**EXERCISE DESCRIPTION**
Below is a block of entries; repeat exactly the lines starting at the line that contains "Image resolution: width=862" and ending at the line that contains "Task: Click the Profiles", both included.

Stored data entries
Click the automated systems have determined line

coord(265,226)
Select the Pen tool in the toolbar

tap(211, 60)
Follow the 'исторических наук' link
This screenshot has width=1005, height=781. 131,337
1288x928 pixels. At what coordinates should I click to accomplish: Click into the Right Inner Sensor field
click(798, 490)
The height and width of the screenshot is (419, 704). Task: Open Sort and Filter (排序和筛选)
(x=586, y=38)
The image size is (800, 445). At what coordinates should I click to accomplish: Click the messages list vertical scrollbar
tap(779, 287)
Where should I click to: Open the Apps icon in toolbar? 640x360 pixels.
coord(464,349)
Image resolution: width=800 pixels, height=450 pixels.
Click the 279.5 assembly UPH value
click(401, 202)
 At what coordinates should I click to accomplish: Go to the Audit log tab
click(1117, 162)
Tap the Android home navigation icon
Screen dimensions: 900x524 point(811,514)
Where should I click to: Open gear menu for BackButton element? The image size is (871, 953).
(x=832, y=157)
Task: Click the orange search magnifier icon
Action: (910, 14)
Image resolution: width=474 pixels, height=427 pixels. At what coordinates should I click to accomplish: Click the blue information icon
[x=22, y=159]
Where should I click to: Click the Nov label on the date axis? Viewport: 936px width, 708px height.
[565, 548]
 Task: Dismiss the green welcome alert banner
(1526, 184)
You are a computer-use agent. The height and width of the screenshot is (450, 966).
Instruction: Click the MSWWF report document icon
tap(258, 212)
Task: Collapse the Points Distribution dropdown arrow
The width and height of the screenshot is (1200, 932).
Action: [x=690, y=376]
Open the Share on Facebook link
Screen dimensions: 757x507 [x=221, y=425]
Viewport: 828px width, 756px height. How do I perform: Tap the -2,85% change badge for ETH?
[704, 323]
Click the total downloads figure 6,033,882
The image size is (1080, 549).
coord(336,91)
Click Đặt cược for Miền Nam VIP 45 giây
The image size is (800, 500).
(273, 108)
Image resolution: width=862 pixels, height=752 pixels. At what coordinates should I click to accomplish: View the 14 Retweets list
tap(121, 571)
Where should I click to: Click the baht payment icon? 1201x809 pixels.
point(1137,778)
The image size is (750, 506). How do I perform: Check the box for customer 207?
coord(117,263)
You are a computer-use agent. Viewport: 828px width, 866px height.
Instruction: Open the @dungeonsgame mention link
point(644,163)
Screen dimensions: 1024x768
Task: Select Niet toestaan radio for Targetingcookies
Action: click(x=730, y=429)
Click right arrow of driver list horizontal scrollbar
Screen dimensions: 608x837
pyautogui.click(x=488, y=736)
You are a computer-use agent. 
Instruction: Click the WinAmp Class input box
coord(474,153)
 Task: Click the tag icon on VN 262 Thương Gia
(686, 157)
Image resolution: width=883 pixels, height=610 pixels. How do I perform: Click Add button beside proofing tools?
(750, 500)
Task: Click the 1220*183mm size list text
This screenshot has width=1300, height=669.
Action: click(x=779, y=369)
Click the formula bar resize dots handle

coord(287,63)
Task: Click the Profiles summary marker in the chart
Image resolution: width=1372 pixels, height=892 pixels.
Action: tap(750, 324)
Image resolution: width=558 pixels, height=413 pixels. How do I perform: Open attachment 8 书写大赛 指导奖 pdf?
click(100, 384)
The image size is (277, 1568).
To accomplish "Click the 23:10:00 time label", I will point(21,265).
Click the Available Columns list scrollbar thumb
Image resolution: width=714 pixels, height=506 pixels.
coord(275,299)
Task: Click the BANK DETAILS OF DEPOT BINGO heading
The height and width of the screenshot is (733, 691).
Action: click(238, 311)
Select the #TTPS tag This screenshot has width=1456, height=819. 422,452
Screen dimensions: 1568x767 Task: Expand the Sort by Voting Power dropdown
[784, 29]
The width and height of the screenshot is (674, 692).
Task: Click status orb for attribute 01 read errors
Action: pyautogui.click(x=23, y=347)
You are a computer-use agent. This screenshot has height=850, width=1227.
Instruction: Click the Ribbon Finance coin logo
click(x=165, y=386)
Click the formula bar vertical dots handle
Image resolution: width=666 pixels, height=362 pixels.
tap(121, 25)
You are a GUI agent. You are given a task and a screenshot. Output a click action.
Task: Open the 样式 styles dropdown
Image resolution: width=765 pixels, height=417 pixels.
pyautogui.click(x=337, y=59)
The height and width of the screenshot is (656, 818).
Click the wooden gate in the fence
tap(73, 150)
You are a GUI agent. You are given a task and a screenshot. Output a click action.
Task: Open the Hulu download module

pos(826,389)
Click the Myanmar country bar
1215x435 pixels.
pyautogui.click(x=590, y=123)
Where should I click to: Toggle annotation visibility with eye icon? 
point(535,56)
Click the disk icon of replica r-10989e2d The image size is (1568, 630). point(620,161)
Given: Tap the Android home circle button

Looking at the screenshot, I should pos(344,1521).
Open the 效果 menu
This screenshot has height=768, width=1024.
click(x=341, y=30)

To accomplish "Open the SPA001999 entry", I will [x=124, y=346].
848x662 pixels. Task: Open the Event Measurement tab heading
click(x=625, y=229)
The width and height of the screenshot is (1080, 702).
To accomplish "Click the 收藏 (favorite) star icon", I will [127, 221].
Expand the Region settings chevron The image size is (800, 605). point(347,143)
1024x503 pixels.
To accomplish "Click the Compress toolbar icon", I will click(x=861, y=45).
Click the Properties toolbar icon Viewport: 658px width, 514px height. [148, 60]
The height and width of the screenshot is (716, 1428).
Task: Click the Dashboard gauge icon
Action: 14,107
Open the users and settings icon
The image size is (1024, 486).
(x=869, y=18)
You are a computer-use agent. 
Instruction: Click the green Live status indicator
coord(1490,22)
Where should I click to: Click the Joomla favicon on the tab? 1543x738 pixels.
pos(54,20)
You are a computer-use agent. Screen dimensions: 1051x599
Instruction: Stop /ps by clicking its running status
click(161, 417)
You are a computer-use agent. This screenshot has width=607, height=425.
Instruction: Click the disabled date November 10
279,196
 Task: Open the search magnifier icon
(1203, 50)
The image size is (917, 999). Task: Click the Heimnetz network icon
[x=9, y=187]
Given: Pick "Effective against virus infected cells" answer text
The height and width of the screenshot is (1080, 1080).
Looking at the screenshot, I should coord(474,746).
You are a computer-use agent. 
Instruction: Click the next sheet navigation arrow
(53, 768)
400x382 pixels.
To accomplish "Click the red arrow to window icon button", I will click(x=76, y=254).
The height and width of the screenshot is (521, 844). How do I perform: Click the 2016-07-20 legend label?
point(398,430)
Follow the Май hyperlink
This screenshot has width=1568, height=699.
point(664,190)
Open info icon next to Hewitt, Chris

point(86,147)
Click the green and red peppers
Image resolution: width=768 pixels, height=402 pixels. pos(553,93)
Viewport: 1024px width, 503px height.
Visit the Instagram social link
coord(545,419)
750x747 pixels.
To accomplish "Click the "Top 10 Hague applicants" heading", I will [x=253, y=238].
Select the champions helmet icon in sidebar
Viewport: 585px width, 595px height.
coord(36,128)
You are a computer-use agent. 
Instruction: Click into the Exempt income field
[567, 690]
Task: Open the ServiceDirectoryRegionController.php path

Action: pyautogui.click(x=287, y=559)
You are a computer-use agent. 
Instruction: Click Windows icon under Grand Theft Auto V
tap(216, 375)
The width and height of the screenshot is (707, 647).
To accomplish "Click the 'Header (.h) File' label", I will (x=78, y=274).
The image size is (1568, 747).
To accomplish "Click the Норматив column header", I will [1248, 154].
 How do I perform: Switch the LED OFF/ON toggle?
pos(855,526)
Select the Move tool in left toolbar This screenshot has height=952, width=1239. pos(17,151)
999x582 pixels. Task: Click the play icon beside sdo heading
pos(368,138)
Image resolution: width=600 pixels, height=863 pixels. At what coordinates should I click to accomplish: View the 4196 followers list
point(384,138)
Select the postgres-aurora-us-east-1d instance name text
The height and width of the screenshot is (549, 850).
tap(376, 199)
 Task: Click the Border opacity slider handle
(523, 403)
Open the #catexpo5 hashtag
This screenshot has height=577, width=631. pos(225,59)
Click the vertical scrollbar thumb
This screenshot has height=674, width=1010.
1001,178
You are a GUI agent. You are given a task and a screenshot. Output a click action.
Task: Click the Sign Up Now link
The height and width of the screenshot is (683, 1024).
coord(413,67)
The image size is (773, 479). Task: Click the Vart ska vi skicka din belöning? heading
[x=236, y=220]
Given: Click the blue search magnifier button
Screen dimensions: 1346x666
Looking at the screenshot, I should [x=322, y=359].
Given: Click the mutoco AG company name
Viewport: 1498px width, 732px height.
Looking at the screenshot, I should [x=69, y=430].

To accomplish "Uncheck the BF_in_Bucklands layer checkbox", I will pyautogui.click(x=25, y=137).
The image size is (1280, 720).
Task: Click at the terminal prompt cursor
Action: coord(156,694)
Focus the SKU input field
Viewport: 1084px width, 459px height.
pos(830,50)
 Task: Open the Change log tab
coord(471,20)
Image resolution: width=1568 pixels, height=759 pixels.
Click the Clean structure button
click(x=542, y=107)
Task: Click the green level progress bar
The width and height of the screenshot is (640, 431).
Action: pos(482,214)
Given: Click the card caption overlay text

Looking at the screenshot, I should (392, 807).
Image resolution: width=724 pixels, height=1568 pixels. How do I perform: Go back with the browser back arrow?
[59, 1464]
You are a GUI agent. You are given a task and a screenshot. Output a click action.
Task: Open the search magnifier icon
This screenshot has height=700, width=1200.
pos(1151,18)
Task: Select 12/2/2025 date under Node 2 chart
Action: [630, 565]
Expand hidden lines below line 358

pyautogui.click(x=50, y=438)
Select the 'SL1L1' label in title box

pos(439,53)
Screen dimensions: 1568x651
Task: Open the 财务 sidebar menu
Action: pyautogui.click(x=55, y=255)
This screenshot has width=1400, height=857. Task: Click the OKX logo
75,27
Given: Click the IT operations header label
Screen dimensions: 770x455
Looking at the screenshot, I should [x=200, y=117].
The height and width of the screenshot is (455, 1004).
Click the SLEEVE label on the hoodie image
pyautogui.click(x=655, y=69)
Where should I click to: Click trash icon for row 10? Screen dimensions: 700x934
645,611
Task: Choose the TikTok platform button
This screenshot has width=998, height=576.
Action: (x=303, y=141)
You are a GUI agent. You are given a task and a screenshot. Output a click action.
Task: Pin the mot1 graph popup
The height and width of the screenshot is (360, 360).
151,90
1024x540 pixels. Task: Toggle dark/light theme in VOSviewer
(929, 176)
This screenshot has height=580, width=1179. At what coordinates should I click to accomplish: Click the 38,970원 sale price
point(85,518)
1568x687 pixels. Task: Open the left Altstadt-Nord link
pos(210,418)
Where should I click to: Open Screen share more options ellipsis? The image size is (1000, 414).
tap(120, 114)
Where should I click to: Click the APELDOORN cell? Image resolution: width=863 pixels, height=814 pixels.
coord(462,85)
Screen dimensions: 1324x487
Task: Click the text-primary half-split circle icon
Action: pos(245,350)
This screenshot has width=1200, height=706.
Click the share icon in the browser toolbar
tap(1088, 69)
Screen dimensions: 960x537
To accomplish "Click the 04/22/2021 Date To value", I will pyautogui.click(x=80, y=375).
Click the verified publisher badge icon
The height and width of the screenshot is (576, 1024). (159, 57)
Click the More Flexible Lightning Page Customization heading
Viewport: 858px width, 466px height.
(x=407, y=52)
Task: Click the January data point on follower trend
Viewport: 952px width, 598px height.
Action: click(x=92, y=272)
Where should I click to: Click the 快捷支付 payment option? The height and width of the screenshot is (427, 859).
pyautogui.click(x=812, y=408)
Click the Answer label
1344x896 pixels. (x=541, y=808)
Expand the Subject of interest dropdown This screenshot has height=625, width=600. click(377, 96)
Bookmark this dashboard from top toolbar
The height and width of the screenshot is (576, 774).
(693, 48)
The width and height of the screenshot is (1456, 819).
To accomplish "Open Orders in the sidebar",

**OUTPUT OF THE EXERCISE**
Image resolution: width=862 pixels, height=752 pixels. At what coordinates should I click to accomplish: View the 14 Retweets list
tap(121, 571)
Where should I click to: Click the baht payment icon? 1201x809 pixels.
point(1137,778)
The image size is (750, 506). How do I perform: Check the box for customer 207?
coord(117,263)
You are a computer-use agent. Viewport: 828px width, 866px height.
Instruction: Open the @dungeonsgame mention link
point(644,163)
Screen dimensions: 1024x768
Task: Select Niet toestaan radio for Targetingcookies
Action: click(x=730, y=429)
Click right arrow of driver list horizontal scrollbar
Screen dimensions: 608x837
pyautogui.click(x=488, y=736)
You are a computer-use agent. 
Instruction: Click the WinAmp Class input box
coord(474,153)
 Task: Click the tag icon on VN 262 Thương Gia
(686, 157)
Image resolution: width=883 pixels, height=610 pixels. How do I perform: Click Add button beside proofing tools?
(750, 500)
Task: Click the 1220*183mm size list text
This screenshot has width=1300, height=669.
Action: click(x=779, y=369)
Click the formula bar resize dots handle

coord(287,63)
Task: Click the Profiles summary marker in the chart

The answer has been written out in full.